"Beni öldürdün, kaçırdın. Yetmedi şu iğrenç rahatsız kıyafetle dolaşıyorum hatrın için. Burada ne kadar kalacağım, başıma neler gelecek hiçbir şey belli değil. Bir de hapsetmeye mi çalışıyorsun?!" O anki sinirimle üzerine saldırabilirdim ama yemiyordu. Bu yüzden yalnızca çemkirmeyle yetinmiştim.
Tek kaşını kaldırdı. Bir şey der diye bekledim ama hiçbir şey söylemedi ve yürümeye devam etti.
İçimdeki ses kaçmam gerektiğini söylüyordu fakat nereye gideceğimi bilemediğimden etrafıma bakınmak dışında pek bir şey yapamıyordum.
"Kaçıp da başıma iş açma sakın. Seni hapsetmeyeceğim endişelenme. Yalnızca merkez ve eyalet prensesleri krallar ile görüşmemelidir. Yoksa krala da prensesi kendi sarayına alma hakkı doğuyor. Yalnızca seni korumaya çalışıyorum." Sözlerini bitirince bana Güneş sanki yeniden doğmuştu.

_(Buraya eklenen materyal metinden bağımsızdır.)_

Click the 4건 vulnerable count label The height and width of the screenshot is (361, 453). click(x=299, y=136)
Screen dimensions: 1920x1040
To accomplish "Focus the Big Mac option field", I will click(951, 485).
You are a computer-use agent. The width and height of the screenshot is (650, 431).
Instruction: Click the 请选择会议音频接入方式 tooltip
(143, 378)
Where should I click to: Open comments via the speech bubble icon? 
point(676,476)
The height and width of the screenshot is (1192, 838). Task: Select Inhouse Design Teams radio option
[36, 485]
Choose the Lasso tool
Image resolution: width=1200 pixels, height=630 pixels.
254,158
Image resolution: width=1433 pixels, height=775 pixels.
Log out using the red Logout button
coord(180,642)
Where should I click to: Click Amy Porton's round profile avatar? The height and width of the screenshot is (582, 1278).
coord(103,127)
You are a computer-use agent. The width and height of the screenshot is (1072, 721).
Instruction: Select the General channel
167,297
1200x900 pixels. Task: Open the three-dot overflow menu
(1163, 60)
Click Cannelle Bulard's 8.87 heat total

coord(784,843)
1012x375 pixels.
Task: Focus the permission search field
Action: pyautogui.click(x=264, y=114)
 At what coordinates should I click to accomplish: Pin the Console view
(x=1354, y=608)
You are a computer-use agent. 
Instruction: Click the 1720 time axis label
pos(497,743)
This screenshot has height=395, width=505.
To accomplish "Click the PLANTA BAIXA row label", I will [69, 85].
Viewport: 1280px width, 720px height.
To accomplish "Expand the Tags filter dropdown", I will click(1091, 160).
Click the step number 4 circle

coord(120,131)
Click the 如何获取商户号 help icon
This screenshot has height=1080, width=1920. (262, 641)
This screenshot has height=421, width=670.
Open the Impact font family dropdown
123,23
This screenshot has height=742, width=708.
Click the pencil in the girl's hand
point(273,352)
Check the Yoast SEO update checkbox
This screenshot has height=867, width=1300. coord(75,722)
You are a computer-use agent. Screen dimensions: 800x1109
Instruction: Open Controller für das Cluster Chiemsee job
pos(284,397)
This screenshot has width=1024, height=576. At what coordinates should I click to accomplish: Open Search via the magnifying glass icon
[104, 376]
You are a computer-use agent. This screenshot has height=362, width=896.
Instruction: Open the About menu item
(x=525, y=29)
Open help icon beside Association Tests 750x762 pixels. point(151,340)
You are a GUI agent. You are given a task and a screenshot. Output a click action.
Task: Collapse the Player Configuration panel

"Ne yani, Alçay beni görünce yanına alabiliyor mu?" Hızlı adımlarla yanına ulaştım.
"Aklından bile geçirme. O herif seni koruyamaz. O yüzden onunla görüşmeyeceksin."
"Ne zamana kadar beni ondan kaçıracaksın, ayrıca korunacak ne tarafım var? Prensese zarar vermeye kim cüret eder?" dedim ve saçlarımı savurdum hafif, etkisiz esen rüzgâra karşı.
Prensesliğe doğuştan adapteydim. Ama hep böyle kıyafet giyeceksem eğer köylü olmak istiyordum. Yaren'in kıyafetleri oldukça rahat görünüyordu.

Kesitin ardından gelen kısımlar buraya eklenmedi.